Try it. Find every line in the material below with the string "will" and state how many there are, with no other text.

☆ ☆ ☆ ☆ ☆ ☆ ☆

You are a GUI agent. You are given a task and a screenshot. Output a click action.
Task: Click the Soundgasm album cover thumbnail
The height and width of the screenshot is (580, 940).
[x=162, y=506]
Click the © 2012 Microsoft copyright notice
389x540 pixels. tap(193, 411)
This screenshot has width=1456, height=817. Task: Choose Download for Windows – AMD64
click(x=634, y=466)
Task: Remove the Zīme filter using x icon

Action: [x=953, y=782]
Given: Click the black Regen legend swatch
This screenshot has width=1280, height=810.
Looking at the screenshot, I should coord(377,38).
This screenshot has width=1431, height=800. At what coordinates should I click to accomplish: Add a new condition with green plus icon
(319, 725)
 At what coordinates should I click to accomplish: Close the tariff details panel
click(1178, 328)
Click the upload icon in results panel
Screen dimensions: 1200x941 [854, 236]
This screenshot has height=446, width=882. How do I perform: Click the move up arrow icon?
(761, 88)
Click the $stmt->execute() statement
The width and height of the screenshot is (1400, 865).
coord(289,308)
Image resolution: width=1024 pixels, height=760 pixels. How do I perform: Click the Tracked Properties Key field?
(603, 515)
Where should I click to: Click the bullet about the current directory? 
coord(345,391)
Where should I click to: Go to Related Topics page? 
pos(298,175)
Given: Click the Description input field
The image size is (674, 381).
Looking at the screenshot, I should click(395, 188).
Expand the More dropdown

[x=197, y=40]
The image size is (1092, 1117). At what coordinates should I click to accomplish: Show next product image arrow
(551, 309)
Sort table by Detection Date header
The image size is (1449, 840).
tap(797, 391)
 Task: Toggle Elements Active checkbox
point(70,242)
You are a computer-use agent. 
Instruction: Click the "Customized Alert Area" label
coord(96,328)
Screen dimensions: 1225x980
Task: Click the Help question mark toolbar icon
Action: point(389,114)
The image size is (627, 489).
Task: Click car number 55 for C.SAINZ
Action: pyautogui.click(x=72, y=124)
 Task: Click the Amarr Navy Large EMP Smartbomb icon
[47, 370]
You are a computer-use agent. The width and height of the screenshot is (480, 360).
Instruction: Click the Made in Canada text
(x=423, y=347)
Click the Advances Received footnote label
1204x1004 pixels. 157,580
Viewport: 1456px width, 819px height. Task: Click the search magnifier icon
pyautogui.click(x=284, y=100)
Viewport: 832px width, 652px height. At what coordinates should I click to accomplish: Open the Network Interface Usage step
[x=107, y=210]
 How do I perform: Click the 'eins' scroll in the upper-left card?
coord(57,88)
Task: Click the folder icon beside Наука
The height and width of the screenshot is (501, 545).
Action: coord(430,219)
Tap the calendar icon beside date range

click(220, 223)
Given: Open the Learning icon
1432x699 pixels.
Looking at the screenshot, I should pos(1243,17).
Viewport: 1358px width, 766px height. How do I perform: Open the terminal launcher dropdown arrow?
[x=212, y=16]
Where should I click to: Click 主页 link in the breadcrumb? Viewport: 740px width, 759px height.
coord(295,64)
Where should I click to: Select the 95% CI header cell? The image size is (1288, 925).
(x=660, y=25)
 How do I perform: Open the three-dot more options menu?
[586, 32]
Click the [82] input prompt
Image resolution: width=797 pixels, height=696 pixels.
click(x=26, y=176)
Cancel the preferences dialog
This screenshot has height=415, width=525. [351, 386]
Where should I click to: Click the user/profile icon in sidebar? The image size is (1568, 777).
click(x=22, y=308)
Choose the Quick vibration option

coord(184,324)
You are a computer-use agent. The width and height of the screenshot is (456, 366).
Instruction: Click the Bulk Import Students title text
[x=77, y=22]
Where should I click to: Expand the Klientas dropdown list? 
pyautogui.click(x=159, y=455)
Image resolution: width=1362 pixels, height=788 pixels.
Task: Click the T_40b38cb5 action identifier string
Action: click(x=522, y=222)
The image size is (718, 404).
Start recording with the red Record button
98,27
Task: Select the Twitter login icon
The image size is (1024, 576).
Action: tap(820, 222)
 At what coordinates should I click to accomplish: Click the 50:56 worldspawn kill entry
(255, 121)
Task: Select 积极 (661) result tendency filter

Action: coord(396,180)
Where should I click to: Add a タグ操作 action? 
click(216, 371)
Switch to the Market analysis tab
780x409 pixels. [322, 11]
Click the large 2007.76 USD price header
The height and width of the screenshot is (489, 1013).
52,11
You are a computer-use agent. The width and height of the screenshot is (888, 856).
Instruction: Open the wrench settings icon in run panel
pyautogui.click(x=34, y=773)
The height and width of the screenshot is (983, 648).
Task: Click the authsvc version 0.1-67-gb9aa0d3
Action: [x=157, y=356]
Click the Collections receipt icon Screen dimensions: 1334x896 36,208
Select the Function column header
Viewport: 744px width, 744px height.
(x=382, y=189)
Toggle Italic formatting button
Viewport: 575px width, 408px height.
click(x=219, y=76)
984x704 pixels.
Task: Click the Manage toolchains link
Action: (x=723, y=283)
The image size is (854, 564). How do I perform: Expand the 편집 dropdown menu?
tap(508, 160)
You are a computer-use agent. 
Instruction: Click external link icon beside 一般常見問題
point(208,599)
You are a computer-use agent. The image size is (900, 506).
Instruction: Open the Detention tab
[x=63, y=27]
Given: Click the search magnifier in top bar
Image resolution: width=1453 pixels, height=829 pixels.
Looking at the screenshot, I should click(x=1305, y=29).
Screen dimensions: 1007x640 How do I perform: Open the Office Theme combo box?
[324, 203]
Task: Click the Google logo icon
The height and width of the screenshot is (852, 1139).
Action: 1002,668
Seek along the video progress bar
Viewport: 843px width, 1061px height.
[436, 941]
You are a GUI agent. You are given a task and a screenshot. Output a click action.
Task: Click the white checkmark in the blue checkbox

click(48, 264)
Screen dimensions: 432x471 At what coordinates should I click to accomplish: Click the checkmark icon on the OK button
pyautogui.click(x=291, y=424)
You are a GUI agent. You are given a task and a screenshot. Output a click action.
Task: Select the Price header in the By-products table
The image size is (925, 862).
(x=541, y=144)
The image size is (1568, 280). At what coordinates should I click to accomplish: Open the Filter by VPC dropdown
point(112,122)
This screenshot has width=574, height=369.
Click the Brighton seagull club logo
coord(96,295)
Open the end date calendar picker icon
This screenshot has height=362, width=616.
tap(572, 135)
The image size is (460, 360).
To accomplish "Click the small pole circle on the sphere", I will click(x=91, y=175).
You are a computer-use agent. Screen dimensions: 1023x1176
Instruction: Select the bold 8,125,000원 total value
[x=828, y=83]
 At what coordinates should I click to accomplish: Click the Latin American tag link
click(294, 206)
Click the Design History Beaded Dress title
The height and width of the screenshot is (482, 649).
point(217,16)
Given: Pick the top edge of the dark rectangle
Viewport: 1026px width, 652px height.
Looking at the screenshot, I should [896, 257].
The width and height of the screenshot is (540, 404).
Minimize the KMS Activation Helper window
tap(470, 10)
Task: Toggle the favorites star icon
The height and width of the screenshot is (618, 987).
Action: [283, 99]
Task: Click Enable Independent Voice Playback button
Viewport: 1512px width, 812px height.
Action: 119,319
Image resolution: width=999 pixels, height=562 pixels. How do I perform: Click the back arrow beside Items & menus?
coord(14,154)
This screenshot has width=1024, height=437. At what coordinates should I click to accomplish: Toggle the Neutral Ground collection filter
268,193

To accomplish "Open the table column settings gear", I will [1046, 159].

☆ ☆ ☆ ☆ ☆ ☆ ☆

Result of this task. 2